Decision makers read and understand data to support their decisions. At the end of the day it gives clarity and eases the discomfort of relying on one’s “gut feeling”. There are hundreds of reports, charts and spreadsheets used to forward “data analytics” agendas within companies. More advanced companies use “live reports” which come again as charts, graphs, and numbers in management consoles and dashboards. We are not making a claim that these tools are not relevant, however, dashboards and graphs have one thing in common… they cannot communicate. Even if managers have the education and data literacy to understand the logic behind charts, often they do not have the time. This is why we believe that the era of common analytics will soon evolve to the new level of decision-making support. Decision making at the speed of thought.

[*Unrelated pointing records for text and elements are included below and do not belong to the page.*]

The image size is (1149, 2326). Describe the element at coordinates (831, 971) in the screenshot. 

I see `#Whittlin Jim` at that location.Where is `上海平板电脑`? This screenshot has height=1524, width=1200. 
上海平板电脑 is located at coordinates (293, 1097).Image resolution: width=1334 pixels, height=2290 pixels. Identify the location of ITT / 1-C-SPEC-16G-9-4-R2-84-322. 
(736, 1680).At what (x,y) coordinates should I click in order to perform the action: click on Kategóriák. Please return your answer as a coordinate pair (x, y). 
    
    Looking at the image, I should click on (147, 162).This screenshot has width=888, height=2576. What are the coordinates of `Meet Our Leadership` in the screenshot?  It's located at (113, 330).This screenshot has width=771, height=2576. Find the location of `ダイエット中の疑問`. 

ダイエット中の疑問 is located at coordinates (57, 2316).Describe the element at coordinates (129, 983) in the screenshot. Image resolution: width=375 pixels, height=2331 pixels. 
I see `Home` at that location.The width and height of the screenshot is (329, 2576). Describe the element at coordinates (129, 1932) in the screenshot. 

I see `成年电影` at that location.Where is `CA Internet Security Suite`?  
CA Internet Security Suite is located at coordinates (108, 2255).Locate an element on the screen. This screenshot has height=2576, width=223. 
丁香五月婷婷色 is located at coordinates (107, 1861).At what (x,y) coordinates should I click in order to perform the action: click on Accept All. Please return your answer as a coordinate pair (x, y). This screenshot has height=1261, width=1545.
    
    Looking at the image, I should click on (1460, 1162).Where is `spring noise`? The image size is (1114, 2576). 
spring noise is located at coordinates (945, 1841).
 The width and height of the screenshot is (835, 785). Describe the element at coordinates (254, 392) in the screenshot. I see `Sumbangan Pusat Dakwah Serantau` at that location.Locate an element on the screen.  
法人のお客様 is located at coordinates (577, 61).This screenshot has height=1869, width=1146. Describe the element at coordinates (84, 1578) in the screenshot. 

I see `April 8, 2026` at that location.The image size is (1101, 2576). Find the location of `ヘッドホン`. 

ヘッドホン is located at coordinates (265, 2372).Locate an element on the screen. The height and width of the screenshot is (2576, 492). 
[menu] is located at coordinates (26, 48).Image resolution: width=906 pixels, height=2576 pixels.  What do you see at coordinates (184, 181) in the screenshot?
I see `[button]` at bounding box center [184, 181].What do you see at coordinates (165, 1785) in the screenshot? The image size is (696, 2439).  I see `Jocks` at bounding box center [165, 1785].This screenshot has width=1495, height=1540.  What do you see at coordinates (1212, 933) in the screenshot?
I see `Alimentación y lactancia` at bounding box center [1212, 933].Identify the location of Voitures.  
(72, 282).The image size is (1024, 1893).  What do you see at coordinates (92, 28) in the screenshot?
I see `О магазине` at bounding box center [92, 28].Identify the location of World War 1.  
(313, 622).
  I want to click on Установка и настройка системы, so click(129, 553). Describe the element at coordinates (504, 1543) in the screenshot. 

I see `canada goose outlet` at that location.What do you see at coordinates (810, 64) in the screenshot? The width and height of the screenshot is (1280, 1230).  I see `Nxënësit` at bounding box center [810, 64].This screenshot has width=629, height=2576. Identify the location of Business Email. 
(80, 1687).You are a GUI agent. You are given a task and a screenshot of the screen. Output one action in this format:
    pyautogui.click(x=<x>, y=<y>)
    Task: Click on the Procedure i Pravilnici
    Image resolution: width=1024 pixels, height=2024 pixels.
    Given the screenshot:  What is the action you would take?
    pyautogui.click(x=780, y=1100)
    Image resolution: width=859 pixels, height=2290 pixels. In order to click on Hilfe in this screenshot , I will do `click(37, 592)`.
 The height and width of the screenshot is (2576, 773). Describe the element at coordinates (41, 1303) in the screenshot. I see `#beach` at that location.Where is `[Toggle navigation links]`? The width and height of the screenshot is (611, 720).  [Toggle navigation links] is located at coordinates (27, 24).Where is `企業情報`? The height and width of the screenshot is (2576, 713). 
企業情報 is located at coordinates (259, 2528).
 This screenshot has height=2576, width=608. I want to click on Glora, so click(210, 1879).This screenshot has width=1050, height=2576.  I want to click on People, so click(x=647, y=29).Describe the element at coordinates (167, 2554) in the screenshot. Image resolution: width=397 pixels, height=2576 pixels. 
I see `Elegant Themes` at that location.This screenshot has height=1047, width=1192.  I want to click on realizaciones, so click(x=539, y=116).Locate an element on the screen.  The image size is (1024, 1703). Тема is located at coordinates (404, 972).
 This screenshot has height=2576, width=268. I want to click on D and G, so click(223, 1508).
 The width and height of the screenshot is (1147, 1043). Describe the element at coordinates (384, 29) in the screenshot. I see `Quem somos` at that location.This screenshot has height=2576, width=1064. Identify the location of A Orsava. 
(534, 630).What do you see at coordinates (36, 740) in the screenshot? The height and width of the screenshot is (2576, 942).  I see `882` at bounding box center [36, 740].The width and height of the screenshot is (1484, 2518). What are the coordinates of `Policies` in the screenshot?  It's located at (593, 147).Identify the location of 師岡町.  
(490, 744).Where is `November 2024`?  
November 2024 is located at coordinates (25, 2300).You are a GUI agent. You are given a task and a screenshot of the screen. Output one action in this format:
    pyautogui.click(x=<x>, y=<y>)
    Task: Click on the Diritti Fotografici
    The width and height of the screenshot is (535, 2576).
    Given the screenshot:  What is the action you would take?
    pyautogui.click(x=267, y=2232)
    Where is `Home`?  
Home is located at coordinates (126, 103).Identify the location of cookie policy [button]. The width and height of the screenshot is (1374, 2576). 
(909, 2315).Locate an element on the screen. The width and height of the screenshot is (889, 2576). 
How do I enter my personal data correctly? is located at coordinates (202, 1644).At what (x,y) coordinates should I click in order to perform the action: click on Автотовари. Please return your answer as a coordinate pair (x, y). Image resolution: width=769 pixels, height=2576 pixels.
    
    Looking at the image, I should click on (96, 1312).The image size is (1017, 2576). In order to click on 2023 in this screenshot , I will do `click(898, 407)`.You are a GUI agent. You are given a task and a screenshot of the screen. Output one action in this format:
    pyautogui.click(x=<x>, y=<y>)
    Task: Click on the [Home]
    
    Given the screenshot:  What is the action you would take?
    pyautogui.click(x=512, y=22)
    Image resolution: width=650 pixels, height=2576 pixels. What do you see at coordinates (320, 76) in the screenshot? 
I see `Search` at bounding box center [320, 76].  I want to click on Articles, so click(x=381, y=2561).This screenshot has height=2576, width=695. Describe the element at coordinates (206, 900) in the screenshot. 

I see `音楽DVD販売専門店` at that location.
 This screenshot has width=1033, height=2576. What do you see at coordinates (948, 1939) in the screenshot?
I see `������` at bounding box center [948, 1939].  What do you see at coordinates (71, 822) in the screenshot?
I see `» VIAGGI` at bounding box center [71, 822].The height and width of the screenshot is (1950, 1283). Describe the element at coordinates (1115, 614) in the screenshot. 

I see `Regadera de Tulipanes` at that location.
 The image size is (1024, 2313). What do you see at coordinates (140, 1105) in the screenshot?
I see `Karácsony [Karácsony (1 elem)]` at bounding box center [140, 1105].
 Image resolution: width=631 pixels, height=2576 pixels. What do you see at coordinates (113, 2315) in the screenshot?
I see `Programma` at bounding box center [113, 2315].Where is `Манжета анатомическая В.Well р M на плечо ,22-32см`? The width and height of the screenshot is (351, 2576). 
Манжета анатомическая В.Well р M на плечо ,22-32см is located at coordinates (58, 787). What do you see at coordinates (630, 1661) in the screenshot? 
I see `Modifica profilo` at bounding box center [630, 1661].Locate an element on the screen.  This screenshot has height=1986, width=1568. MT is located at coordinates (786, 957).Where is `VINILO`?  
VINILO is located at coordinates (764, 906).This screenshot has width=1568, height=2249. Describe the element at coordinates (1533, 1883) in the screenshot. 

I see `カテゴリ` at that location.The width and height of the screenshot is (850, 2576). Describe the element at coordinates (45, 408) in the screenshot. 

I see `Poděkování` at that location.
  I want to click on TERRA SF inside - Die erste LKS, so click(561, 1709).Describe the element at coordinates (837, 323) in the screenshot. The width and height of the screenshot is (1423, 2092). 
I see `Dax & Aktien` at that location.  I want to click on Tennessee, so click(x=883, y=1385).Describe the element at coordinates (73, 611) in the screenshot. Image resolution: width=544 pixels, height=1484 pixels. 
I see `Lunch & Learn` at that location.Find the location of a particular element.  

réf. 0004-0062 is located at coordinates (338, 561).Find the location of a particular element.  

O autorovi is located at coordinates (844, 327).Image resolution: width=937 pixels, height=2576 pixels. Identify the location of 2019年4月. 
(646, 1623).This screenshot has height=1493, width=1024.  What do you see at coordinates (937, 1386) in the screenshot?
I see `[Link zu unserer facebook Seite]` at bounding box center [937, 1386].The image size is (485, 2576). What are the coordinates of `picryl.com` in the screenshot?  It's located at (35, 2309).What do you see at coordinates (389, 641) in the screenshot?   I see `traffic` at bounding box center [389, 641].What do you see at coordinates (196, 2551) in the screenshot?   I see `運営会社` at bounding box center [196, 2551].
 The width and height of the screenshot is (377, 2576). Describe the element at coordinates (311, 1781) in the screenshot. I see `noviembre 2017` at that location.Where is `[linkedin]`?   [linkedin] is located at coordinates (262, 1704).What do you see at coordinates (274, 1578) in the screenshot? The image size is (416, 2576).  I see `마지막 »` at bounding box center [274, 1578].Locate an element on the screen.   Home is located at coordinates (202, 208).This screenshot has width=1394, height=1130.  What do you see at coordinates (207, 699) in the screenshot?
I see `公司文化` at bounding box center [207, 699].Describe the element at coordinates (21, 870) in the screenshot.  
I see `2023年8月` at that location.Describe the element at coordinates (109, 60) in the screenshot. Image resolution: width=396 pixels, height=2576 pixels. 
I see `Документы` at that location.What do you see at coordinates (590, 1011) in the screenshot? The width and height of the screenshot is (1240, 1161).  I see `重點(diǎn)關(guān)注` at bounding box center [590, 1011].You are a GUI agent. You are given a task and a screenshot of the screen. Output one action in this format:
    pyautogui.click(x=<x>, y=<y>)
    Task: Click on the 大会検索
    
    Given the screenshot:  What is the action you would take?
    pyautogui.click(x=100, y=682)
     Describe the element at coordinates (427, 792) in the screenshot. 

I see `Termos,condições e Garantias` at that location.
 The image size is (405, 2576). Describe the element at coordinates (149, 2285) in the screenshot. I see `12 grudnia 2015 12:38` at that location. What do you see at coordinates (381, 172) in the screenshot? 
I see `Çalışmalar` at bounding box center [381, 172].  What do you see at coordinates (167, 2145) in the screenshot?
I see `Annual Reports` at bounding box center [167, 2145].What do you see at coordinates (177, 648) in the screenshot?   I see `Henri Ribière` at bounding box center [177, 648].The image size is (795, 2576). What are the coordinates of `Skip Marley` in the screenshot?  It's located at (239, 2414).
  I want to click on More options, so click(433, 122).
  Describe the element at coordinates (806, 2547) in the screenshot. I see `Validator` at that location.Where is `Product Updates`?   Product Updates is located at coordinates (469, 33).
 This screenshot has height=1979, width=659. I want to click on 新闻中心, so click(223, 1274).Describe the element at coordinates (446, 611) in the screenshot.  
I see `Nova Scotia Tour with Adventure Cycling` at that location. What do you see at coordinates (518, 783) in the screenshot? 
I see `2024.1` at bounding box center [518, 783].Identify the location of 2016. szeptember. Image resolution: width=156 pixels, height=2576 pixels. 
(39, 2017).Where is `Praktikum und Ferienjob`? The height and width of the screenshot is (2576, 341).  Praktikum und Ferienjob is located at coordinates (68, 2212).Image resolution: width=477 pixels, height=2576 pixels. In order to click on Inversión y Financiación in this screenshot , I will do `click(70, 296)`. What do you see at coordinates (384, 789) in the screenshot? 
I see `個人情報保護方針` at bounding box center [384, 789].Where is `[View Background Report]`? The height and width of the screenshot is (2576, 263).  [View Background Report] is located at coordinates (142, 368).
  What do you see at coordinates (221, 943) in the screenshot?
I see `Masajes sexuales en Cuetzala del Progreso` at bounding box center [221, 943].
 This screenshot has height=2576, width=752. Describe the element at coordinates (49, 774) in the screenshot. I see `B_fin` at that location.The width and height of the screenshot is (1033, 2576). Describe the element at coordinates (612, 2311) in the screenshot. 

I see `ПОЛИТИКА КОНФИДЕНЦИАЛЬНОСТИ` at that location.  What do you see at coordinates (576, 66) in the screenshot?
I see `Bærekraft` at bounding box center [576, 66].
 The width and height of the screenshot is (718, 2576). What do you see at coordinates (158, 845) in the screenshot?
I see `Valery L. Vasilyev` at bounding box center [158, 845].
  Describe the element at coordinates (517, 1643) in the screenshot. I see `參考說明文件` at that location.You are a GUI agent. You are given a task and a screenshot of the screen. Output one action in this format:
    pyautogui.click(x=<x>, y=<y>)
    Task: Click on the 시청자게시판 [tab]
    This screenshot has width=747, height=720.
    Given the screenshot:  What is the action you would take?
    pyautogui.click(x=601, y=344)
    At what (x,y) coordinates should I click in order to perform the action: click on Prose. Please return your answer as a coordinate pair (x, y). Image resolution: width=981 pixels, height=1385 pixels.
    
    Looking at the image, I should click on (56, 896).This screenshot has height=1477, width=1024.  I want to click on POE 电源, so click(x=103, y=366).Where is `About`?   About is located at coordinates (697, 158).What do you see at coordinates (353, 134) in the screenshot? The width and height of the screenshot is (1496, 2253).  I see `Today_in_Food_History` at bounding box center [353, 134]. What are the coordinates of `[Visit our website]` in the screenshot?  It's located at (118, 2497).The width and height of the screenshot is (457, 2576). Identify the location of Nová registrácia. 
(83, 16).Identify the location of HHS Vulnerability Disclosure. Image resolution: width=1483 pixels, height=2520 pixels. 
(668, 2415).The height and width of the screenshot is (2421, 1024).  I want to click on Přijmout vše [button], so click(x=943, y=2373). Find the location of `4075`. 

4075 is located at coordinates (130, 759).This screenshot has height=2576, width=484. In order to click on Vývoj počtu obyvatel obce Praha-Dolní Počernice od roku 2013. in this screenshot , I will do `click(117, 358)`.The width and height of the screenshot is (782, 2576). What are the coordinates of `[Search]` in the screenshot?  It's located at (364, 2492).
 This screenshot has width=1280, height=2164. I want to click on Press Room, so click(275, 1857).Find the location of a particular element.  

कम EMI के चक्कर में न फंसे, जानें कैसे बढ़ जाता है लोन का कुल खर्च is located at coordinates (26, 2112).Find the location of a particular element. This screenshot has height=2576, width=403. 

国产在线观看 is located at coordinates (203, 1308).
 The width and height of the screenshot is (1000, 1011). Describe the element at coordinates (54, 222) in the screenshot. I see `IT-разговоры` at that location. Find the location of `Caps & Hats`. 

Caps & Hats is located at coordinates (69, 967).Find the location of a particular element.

It is of crucial importance that every single data point tells a story, which can be absorbed quickly and acted upon within the realm of functions who actually have authority to act. Otherwise, data is only a report - a historical look of what happened and loses incremental value to both understand what is happening now and also predict the best possible outcomes. Combined with the capability of fast experimentation times, and a tool which tells you the ROI of every action you are to take, these toolsets will evolve from being piles and reams of data to real-time actionable decision making support. Within these environments, different retail functions will collaborate and understand the impact of their common undertakings.

This shift is inevitable in almost every industry. Today, doctors use IBM Watson to help diagnose an illness far sooner than before. Computer vision algorithms scan X-rays and give much more precise prediction of possible diagnosis. Similarly, the same algorithms which help a self-driving car function, are being used through existing CCTV cameras within retail environments to capture shopper behavior. Those algorithms could diagnose potential issues in the shopper funnel and cast new light on how to remove issues for better shopper experiences.

Online web-shops are responsive down to a single user and adapt to their needs, behaviors in real time resulting in impeccable user experiences, and increased profitability. Stores of the future will use modular design and will adapt in real time to shopper’s needs. For instance, tables which are convenient during week days, may be automatically be removed during Saturday rush hours to allow more space for influx of shoppers.

As more industries are changing and adopting postulates of behavioral economy and decision making support algorithms, we believe that retail is on the verge of the same change.

We aim for you to use our forthcoming book as a guideline on how to manage this shift within your own company, and give you ready-to-go ideas on where can you start even without employing any external resources.

And when you do, it will give you best practice guidance on where you need to put your emphasis when deciding to deploy a modern, machine learning based decision making support platform.